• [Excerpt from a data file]
* * * * *
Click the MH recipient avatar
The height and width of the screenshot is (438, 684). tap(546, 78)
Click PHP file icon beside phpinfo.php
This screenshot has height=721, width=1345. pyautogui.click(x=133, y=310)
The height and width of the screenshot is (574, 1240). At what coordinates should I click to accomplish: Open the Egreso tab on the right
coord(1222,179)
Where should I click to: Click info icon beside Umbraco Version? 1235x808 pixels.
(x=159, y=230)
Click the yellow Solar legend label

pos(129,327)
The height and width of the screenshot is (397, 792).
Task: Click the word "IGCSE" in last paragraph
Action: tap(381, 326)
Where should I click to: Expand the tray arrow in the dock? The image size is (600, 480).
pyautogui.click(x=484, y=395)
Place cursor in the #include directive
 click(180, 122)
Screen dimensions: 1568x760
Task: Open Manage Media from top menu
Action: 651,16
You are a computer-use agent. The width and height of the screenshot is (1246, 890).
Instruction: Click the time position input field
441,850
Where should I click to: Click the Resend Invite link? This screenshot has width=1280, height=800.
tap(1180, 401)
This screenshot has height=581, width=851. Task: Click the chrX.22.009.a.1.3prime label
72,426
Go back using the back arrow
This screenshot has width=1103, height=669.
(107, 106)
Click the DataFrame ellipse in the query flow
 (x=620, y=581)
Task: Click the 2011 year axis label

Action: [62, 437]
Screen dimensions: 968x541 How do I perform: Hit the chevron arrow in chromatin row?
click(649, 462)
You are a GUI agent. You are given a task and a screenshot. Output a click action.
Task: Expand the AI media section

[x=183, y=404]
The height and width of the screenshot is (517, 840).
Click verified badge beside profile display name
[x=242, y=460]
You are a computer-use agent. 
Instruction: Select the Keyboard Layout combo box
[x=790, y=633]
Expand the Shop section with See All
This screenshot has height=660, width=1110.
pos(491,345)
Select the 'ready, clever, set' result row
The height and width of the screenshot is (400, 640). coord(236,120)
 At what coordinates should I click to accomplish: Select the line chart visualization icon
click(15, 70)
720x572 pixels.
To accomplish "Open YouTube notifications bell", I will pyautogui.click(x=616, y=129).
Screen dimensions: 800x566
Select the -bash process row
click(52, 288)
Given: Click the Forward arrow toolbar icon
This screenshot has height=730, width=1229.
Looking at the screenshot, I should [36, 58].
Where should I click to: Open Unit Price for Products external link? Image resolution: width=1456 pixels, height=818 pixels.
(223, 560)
* * * * *
• [DIRECTIONS]
Please rewrite the records above as a JSON list of strings, with one string for each line and any blank lines omitted.

• [TASK RESULT]
[
  "Click the MH recipient avatar",
  "The height and width of the screenshot is (438, 684). tap(546, 78)",
  "Click PHP file icon beside phpinfo.php",
  "This screenshot has height=721, width=1345. pyautogui.click(x=133, y=310)",
  "The height and width of the screenshot is (574, 1240). At what coordinates should I click to accomplish: Open the Egreso tab on the right",
  "coord(1222,179)",
  "Where should I click to: Click info icon beside Umbraco Version? 1235x808 pixels.",
  "(x=159, y=230)",
  "Click the yellow Solar legend label",
  "pos(129,327)",
  "The height and width of the screenshot is (397, 792).",
  "Task: Click the word \"IGCSE\" in last paragraph",
  "Action: tap(381, 326)",
  "Where should I click to: Expand the tray arrow in the dock? The image size is (600, 480).",
  "pyautogui.click(x=484, y=395)",
  "Place cursor in the #include directive",
  " click(180, 122)",
  "Screen dimensions: 1568x760",
  "Task: Open Manage Media from top menu",
  "Action: 651,16",
  "You are a computer-use agent. The width and height of the screenshot is (1246, 890).",
  "Instruction: Click the time position input field",
  "441,850",
  "Where should I click to: Click the Resend Invite link? This screenshot has width=1280, height=800.",
  "tap(1180, 401)",
  "This screenshot has height=581, width=851. Task: Click the chrX.22.009.a.1.3prime label",
  "72,426",
  "Go back using the back arrow",
  "This screenshot has width=1103, height=669.",
  "(107, 106)",
  "Click the DataFrame ellipse in the query flow",
  " (x=620, y=581)",
  "Task: Click the 2011 year axis label",
  "Action: [62, 437]",
  "Screen dimensions: 968x541 How do I perform: Hit the chevron arrow in chromatin row?",
  "click(649, 462)",
  "You are a GUI agent. You are given a task and a screenshot. Output a click action.",
  "Task: Expand the AI media section",
  "[x=183, y=404]",
  "The height and width of the screenshot is (517, 840).",
  "Click verified badge beside profile display name",
  "[x=242, y=460]",
  "You are a computer-use agent. ",
  "Instruction: Select the Keyboard Layout combo box",
  "[x=790, y=633]",
  "Expand the Shop section with See All",
  "This screenshot has height=660, width=1110.",
  "pos(491,345)",
  "Select the 'ready, clever, set' result row",
  "The height and width of the screenshot is (400, 640). coord(236,120)",
  " At what coordinates should I click to accomplish: Select the line chart visualization icon",
  "click(15, 70)",
  "720x572 pixels.",
  "To accomplish \"Open YouTube notifications bell\", I will pyautogui.click(x=616, y=129).",
  "Screen dimensions: 800x566",
  "Select the -bash process row",
  "click(52, 288)",
  "Given: Click the Forward arrow toolbar icon",
  "This screenshot has height=730, width=1229.",
  "Looking at the screenshot, I should [36, 58].",
  "Where should I click to: Open Unit Price for Products external link? Image resolution: width=1456 pixels, height=818 pixels.",
  "(223, 560)"
]